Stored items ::
══════════
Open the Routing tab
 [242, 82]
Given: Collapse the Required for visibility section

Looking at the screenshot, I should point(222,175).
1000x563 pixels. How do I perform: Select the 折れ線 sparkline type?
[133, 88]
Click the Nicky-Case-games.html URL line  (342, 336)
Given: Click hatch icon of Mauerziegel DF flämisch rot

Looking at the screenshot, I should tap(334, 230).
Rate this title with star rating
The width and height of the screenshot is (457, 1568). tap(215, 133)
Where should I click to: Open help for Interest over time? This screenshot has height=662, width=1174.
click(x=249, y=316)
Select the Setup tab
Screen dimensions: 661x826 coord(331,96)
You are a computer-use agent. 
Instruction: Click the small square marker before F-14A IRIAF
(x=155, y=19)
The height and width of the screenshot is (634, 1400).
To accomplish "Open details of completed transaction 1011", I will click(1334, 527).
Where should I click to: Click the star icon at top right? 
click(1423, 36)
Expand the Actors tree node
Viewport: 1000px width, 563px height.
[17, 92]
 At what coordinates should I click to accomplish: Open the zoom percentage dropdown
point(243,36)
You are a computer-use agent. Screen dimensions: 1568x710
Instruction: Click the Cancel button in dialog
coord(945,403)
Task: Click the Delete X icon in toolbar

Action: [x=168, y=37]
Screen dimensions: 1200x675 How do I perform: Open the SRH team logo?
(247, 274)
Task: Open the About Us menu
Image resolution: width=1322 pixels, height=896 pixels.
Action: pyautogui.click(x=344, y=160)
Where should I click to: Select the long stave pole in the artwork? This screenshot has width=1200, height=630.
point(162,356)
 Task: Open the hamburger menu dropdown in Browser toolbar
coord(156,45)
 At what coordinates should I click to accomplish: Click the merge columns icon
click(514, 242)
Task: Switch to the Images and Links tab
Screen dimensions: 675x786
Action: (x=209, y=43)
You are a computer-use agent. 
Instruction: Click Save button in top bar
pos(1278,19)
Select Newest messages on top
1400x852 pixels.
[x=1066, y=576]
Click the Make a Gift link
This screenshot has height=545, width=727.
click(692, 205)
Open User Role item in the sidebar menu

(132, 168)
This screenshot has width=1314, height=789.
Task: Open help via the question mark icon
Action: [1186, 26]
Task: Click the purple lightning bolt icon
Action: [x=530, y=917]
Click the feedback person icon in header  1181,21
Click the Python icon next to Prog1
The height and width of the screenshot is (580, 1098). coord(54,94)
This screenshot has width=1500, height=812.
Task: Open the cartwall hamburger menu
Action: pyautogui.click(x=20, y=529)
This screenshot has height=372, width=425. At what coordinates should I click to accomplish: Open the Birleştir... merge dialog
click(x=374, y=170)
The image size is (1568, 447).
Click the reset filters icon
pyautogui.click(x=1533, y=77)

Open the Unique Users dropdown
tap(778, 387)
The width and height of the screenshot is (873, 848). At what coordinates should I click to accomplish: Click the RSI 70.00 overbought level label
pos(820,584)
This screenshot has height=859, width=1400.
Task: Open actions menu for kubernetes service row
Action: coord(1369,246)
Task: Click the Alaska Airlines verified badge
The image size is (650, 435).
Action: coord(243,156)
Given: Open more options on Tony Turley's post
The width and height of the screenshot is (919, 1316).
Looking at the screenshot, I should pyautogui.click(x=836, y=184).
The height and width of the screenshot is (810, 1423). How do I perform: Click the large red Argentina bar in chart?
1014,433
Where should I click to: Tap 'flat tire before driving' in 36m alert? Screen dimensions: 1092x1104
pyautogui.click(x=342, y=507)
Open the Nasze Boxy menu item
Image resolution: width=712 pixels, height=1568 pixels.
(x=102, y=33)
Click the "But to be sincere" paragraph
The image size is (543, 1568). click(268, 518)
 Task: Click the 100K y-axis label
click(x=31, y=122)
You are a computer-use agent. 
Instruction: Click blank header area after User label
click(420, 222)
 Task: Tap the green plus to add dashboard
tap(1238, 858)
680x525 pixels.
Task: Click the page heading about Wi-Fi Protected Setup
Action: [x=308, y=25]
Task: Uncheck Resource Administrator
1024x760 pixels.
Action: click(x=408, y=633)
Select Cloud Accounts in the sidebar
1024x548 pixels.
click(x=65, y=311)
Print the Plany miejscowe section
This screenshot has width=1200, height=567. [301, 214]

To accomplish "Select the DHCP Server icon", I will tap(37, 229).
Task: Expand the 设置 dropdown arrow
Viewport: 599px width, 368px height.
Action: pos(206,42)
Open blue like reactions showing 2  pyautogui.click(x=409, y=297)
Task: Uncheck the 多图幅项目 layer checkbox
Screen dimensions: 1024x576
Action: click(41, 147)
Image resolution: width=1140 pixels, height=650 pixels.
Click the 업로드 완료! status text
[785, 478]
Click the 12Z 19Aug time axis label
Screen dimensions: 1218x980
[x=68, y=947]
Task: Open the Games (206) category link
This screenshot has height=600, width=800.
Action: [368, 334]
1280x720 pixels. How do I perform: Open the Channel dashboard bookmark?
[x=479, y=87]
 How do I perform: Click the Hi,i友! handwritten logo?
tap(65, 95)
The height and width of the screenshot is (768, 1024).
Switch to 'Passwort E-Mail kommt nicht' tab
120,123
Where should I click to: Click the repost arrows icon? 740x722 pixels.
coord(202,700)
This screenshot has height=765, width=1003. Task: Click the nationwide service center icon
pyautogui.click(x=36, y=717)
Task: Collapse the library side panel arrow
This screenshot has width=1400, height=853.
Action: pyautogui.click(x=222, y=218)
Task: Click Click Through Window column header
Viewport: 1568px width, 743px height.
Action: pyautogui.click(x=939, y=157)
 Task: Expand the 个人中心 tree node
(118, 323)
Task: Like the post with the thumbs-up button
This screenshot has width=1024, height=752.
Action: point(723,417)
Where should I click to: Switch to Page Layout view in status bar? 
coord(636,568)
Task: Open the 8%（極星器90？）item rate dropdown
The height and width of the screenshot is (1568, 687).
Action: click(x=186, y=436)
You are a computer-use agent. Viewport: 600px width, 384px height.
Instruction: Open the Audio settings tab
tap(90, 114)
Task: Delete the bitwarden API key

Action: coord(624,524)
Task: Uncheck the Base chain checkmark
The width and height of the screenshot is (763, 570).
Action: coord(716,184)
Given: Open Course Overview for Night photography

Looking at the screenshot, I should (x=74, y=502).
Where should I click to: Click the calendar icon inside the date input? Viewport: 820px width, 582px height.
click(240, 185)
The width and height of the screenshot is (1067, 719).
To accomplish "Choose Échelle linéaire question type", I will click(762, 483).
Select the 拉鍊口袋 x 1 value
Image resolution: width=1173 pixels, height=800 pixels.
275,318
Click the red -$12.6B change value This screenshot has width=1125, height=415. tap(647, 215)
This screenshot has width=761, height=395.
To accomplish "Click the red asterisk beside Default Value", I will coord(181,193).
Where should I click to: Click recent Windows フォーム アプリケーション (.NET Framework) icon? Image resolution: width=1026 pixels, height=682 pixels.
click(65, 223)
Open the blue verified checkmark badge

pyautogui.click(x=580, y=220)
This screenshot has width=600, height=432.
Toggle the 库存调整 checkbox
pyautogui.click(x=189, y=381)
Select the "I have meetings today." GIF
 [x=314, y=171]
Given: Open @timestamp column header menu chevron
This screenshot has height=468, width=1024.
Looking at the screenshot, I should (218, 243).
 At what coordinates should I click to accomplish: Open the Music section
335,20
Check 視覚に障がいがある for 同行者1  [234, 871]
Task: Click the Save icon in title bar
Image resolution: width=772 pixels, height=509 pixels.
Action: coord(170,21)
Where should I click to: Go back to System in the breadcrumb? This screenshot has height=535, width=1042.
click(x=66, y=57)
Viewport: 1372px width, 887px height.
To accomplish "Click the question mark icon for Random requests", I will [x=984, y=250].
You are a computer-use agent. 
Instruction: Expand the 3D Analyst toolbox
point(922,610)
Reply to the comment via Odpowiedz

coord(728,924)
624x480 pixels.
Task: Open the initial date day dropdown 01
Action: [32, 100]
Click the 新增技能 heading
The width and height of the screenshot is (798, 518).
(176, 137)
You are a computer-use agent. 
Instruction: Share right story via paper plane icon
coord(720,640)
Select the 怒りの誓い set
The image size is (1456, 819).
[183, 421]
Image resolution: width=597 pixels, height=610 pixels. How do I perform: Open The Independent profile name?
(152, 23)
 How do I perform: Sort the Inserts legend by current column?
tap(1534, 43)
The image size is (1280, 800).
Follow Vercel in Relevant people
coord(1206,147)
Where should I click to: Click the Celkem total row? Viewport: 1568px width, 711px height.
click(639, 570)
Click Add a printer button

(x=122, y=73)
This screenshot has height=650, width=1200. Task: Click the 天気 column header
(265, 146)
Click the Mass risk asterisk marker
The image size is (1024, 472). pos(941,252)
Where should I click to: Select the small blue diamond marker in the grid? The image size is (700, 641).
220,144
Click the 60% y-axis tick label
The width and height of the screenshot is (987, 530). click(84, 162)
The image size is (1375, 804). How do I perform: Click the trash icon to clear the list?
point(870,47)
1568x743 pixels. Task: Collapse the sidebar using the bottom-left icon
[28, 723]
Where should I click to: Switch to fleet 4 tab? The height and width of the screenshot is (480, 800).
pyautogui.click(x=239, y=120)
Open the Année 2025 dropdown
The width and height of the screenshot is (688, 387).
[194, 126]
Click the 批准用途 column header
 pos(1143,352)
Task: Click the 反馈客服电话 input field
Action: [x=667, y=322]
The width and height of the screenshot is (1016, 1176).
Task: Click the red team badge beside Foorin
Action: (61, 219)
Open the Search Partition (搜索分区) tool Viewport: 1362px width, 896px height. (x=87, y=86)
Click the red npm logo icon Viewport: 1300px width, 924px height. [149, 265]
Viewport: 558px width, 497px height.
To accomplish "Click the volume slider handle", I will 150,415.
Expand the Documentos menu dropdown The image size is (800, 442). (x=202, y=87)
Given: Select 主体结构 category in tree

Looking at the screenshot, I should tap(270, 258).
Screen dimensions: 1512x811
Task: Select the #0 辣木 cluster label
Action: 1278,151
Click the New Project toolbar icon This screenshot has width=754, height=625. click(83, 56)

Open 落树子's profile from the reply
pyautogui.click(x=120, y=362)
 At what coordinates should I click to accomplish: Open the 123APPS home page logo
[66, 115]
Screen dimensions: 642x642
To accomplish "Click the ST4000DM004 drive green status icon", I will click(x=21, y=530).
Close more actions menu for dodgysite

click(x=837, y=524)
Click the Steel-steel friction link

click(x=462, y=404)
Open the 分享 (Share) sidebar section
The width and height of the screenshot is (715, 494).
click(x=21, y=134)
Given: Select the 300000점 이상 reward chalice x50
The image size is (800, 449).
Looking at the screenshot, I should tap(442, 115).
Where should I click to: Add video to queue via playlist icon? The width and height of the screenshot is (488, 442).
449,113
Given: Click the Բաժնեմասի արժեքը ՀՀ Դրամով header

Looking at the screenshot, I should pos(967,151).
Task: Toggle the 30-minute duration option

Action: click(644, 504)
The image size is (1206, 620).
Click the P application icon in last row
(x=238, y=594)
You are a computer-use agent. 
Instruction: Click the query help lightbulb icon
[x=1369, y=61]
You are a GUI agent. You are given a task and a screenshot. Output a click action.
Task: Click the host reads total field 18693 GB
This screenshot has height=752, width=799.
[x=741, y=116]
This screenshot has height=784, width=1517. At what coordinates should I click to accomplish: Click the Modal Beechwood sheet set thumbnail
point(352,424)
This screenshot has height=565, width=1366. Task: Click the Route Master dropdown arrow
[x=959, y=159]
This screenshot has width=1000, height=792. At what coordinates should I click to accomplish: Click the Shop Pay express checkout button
══════════
Activity :: Please filter the data down to the lines containing the word "Uncheck".

Response to the task ::
Task: Uncheck Resource Administrator
Task: Uncheck the 多图幅项目 layer checkbox
Task: Uncheck the Base chain checkmark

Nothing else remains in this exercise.